Zaktualizuj fragment materiału, który zaczyna się wierszem zawierającym „Image resolution: width=800” i kończy wierszem zawierającym „point(645,315)”. Przepisz te wiersze, zamieniając „Disable” na „Enable”, a pozostałą treść zostaw bez zmian.
--- DANE DO ZADANIA ---
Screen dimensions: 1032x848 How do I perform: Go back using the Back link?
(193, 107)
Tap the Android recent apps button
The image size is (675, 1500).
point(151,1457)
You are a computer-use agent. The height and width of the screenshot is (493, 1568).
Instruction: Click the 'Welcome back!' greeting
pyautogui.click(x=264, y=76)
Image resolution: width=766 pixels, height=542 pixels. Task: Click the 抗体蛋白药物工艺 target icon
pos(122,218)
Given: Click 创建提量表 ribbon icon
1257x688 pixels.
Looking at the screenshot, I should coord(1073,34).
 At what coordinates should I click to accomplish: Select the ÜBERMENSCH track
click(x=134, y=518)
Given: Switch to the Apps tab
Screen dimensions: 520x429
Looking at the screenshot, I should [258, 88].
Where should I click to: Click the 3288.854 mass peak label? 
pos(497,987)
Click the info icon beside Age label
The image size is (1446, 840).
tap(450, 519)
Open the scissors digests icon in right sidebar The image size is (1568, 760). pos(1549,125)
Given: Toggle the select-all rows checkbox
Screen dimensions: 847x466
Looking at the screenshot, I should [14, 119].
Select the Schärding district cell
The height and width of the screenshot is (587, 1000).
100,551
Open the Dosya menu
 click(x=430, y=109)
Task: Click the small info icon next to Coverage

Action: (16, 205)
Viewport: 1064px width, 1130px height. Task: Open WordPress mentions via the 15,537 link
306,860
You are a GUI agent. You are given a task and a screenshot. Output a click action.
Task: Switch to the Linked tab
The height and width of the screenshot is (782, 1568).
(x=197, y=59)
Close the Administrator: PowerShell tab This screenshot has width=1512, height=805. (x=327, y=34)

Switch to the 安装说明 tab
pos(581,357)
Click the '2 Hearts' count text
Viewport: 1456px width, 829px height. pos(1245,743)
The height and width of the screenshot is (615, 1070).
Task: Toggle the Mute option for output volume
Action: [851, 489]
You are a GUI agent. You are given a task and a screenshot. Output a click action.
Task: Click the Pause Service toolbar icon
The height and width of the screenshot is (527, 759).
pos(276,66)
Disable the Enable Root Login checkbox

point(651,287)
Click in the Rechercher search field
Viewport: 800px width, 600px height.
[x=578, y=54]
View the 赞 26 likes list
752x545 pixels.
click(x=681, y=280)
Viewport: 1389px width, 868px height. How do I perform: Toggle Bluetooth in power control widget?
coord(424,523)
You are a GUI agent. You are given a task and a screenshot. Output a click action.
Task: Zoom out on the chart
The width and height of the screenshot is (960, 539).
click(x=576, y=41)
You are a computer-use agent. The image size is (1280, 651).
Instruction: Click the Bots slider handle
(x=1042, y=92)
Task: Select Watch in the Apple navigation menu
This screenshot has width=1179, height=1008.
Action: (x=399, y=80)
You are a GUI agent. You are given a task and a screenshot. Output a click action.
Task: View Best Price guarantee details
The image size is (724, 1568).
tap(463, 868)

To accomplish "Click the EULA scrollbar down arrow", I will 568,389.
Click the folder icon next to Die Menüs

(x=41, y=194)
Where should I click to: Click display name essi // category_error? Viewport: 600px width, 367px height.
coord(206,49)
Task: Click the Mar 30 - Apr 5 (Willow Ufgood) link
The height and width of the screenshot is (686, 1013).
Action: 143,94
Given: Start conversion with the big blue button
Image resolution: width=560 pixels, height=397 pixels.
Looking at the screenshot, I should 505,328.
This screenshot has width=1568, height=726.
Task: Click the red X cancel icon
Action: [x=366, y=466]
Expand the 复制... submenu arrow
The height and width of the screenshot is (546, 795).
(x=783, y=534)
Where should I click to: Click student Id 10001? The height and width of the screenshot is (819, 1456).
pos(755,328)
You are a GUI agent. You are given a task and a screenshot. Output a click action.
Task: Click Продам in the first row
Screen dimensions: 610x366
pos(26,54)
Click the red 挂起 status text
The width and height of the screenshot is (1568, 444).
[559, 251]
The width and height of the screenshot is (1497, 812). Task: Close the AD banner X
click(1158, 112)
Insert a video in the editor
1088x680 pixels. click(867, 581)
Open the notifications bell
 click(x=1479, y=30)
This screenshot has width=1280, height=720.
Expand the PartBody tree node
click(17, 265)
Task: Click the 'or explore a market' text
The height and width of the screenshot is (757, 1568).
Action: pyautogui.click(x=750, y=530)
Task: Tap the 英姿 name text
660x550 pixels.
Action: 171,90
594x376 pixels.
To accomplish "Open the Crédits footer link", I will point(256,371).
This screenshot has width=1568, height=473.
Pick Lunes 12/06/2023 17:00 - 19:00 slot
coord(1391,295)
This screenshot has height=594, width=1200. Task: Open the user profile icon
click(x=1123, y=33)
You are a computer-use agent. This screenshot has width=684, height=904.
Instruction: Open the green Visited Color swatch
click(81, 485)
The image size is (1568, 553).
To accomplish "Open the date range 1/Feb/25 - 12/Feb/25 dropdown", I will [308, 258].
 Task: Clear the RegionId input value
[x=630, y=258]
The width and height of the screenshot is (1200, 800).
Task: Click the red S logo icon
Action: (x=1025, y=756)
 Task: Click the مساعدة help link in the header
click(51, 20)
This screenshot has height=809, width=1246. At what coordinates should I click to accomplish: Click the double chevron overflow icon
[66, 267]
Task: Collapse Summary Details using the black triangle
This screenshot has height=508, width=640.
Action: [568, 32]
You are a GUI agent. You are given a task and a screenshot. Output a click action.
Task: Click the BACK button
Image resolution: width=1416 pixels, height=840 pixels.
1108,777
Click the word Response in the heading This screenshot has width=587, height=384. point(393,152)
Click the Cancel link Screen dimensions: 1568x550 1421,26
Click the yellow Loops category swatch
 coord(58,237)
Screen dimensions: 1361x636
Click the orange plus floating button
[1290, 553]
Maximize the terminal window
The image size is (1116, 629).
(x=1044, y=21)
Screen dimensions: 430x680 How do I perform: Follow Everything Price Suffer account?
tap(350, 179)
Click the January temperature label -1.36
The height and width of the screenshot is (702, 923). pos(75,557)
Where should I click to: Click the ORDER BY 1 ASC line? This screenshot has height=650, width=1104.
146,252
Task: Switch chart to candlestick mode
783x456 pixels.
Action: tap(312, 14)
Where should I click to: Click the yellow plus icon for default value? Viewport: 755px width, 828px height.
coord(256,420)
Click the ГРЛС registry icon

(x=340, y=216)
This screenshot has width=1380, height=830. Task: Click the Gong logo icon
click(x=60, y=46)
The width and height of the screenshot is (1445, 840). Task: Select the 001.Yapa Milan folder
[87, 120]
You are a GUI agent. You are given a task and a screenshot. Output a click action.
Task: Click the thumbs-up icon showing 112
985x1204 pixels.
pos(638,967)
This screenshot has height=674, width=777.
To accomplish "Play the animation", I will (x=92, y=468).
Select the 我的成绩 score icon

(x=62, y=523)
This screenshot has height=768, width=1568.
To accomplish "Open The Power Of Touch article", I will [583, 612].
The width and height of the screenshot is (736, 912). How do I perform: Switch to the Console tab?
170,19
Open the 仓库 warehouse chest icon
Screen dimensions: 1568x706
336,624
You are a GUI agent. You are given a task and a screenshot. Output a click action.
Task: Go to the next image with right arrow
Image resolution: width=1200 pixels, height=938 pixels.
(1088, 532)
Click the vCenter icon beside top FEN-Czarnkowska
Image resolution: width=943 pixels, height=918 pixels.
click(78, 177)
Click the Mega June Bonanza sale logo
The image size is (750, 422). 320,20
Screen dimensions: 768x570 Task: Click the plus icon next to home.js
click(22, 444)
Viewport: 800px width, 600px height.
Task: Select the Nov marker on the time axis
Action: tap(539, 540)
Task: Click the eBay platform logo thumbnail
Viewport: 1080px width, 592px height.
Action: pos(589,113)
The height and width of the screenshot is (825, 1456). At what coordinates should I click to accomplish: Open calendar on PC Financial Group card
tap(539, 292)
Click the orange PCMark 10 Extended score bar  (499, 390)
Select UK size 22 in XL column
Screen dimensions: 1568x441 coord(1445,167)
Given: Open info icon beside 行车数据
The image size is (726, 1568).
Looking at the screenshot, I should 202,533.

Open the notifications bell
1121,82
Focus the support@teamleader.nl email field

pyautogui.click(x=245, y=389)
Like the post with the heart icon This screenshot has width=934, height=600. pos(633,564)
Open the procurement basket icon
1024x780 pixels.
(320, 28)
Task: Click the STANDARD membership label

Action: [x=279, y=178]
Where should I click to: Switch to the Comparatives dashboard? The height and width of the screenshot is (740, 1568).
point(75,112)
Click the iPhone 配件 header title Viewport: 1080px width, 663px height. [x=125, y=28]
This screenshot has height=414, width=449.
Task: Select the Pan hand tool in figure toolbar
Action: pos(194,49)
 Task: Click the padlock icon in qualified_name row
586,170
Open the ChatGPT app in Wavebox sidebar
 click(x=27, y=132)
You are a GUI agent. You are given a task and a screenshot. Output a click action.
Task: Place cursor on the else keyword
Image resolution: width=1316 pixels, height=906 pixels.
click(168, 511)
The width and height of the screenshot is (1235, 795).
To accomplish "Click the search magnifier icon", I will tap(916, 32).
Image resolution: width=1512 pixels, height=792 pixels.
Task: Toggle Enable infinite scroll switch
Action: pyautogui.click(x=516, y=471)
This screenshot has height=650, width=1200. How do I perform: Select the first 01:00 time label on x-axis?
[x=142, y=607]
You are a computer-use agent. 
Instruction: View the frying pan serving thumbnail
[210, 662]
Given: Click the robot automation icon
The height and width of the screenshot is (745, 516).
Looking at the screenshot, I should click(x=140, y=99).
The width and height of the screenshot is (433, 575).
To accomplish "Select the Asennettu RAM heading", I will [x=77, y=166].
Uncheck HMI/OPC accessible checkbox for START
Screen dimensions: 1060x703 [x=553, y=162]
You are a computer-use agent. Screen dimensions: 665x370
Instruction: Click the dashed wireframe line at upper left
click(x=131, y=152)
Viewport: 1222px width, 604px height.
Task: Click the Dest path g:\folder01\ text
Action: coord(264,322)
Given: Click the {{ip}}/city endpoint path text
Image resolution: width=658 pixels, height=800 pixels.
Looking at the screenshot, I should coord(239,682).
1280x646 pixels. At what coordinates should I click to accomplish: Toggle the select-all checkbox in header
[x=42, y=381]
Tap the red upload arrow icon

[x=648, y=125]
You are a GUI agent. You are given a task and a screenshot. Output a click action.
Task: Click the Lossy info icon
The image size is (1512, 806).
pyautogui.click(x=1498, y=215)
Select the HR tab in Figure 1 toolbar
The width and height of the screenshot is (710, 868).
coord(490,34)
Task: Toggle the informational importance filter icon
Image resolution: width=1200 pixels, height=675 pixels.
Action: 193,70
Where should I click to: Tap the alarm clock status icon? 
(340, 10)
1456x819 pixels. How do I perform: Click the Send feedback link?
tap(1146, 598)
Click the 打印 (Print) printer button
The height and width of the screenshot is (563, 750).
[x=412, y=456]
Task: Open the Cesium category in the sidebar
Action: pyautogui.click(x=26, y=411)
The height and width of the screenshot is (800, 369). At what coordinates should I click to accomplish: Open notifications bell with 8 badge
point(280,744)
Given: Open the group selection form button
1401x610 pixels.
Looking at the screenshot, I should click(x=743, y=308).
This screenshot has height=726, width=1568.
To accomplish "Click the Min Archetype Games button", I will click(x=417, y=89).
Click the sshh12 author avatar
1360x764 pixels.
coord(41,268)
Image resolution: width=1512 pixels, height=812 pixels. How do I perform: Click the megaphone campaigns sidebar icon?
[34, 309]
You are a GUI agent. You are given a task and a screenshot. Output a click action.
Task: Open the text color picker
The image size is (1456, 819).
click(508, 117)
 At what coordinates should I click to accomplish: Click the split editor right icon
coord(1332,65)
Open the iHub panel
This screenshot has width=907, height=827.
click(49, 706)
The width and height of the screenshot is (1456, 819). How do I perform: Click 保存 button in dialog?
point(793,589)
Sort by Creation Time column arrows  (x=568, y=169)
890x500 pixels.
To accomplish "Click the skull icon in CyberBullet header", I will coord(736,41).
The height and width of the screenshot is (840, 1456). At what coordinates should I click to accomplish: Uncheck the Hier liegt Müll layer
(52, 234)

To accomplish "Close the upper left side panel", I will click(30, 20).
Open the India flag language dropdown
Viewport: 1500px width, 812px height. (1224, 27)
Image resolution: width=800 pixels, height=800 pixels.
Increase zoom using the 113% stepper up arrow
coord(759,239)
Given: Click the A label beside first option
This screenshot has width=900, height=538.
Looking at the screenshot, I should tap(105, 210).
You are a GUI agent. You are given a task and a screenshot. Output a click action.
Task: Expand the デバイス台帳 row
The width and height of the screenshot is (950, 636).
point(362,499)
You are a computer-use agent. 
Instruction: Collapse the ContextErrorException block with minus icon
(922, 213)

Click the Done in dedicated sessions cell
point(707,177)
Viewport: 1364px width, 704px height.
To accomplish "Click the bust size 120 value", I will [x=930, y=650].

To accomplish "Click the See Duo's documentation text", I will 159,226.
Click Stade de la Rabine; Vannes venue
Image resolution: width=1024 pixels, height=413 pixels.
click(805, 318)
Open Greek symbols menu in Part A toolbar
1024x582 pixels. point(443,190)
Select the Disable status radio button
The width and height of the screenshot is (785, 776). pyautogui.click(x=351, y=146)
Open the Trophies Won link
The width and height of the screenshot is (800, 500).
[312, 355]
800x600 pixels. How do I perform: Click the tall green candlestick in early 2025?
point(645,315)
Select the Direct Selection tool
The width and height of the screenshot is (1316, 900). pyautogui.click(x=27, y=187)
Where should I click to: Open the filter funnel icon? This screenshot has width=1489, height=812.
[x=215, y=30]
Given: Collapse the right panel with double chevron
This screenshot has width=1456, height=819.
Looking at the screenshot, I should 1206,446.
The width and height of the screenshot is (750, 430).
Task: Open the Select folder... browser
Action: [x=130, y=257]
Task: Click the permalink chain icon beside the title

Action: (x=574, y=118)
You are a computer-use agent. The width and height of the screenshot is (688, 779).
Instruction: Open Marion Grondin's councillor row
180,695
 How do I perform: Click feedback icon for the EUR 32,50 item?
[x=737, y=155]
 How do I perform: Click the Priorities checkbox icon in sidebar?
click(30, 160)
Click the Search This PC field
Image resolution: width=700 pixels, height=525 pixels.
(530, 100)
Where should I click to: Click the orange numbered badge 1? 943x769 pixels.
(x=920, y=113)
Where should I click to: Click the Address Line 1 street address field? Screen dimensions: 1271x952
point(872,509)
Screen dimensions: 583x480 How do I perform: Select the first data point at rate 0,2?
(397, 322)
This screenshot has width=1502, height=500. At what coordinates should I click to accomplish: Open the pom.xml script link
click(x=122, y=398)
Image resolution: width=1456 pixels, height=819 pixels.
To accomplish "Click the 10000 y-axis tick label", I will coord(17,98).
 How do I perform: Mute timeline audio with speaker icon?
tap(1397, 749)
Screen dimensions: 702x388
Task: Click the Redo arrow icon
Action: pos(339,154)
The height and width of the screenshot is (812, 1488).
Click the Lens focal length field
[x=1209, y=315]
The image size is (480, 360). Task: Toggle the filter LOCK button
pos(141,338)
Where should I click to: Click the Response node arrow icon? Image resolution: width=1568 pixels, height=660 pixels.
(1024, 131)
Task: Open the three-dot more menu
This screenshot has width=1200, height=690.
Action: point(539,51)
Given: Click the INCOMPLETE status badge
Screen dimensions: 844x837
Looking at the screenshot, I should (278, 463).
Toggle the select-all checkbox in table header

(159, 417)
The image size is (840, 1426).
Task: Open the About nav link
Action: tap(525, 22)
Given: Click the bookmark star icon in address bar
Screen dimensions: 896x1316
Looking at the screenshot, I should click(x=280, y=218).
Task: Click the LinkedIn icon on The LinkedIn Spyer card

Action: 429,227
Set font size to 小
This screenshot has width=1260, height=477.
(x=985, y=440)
---
- **ODPOWIEDŹ DO ZADANIA**:
Image resolution: width=800 pixels, height=800 pixels.
Increase zoom using the 113% stepper up arrow
coord(759,239)
Given: Click the A label beside first option
This screenshot has width=900, height=538.
Looking at the screenshot, I should tap(105, 210).
You are a GUI agent. You are given a task and a screenshot. Output a click action.
Task: Expand the デバイス台帳 row
The width and height of the screenshot is (950, 636).
point(362,499)
You are a computer-use agent. 
Instruction: Collapse the ContextErrorException block with minus icon
(922, 213)

Click the Done in dedicated sessions cell
point(707,177)
Viewport: 1364px width, 704px height.
To accomplish "Click the bust size 120 value", I will [x=930, y=650].

To accomplish "Click the See Duo's documentation text", I will 159,226.
Click Stade de la Rabine; Vannes venue
Image resolution: width=1024 pixels, height=413 pixels.
click(805, 318)
Open Greek symbols menu in Part A toolbar
1024x582 pixels. point(443,190)
Select the Enable status radio button
The width and height of the screenshot is (785, 776). pyautogui.click(x=351, y=146)
Open the Trophies Won link
The width and height of the screenshot is (800, 500).
[312, 355]
800x600 pixels. How do I perform: Click the tall green candlestick in early 2025?
point(645,315)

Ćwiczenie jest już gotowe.